RITA'S RANT AT PRAYTELL DEBUNKED




Recommended Guidelines Raise Troubling Questions

By Rita Ferrone of Praytell

 Unfortunately, in the attempt to “do the right thing” liturgical values and priorities are not being respected.

 Rita's rant is based upon this:

 The guidelines that Archbishop Blair, head of the USCCB Committee on Divine Worship, has offered to bishops of the United States are taken from the Dominican House of Studies in Washington DC. They state that their preferred option is that Communion should be distributed after Mass, rather than at the Communion Rite.

 Here is her rant with my comment on the rant in "red."

The reform of the liturgy corrected this anomalous situation, (Communion after Mass) which diverged from the roots and normative vision of liturgy. Communion distribution at the Communion Rite has become standard practice. It was not an insignificant change. The shift contributed to a renewed sense of Eucharist as a sacred meal shared by a community of faith, an action in the heart of the liturgy.

 (I do not think offering Communion after Mass was ever normative prior to the reform of the liturgy. Perhaps some were given Communion before Mass or after Mass if they were in the choir, but that was only in case of need and the difficulty of the person coming to Communion. So this idea that it was common prior to Vatican II with the "unreformed" Mass is false. 

But the ideology that the Communion Rite makes the Mass a sacred meal shared by a comunity of faith, is the real ideology here. She does not want to state what the dogma of the Mass in the EF or OF is, that it is a Sacrifice first. The Communion Rite, in both, is a Sacred Banquet for those who discern they are in a state of grace and free to receive Holy Communion.) 

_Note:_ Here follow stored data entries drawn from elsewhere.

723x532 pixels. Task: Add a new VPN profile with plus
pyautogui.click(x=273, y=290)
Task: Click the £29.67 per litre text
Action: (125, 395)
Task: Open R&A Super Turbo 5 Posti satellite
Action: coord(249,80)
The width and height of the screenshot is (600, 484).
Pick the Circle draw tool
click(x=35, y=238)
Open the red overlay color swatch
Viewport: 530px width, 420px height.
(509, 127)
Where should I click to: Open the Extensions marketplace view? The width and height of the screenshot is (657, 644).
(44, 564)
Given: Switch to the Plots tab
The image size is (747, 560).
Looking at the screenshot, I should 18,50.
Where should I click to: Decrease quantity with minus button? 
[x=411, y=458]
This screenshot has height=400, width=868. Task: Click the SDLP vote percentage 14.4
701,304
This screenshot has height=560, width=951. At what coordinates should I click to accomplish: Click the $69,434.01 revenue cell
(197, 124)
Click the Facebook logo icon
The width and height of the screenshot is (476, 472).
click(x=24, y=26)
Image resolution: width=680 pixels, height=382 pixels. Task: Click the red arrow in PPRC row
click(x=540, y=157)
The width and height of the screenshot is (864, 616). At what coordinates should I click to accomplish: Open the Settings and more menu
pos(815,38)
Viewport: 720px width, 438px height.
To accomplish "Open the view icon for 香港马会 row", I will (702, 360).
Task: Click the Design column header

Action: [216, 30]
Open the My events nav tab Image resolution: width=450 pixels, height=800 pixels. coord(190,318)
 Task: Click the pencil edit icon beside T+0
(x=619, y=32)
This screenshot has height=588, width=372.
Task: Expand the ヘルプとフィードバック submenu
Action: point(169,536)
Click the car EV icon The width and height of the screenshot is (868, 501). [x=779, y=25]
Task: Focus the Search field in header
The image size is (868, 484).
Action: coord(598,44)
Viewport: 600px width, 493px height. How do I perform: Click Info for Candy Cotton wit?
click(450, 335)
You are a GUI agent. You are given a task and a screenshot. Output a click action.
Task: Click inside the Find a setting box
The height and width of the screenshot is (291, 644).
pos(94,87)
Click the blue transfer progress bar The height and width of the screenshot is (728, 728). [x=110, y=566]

There is another reason advanced for this recommendation too. They preferred to offer Communion after Mass so that no one would feel that he or she has to receive. Although it’s fine to be sensitive to people’s feelings, it seems to me that this is a peculiar expectation. Here you have a Eucharistic ritual that culminates in the sharing of the Body and Blood of Christ. The meal aspect of Eucharist not an add-on; it’s hard wired into the service. Many Catholics are going to brave coming to Mass during a pandemic precisely out of a desire to receive Communion. So the solution is that you put Communion outside of Mass so that they will not feel they have to receive? These people are adults. They’re not on the hook. If they don’t want to receive, they can simply stay in their places at Communion time.

(I agree with Rita that it is unnecessary to move the Communion of the laity after Mass. It makes no sense in either the OF or EF Mass as a result of the pandemic. The bishops are at fault collectively for not emphasizing in normal times that no one should be receiving Holy Communion simply because they are at Mass. They should not receive Holy Communion if they are in a state of mortal sin, if they are not in full communion with the church and if they simply don't believe that Holy Communion is the Risen Lord, Body, Blood, Soul and Divinity.  The reception of Holy Communion by the celebrant is what "culminates the sharing of the Body and Blood of Christ, not the reception of the same by the laity! Rita says that "Many people brave coming to Mass during a pandemic precisely out of a desire to receive Communion." I get that, but they should want to come to Mass because it brings forward in a "glorified way" the One Sacrifice of Christ for our eternal salvation. That "unbloody" Sacrifice completed by the Priest's reception of the Oblation/Holocaust is what brings salvation, not the reception of Holy Communion by the laity. This post-Vatican II practice that every lay person receive Holy Communion simply because they came to Mass misses the point of the Mass even if the laity don't receive Holy Communion.)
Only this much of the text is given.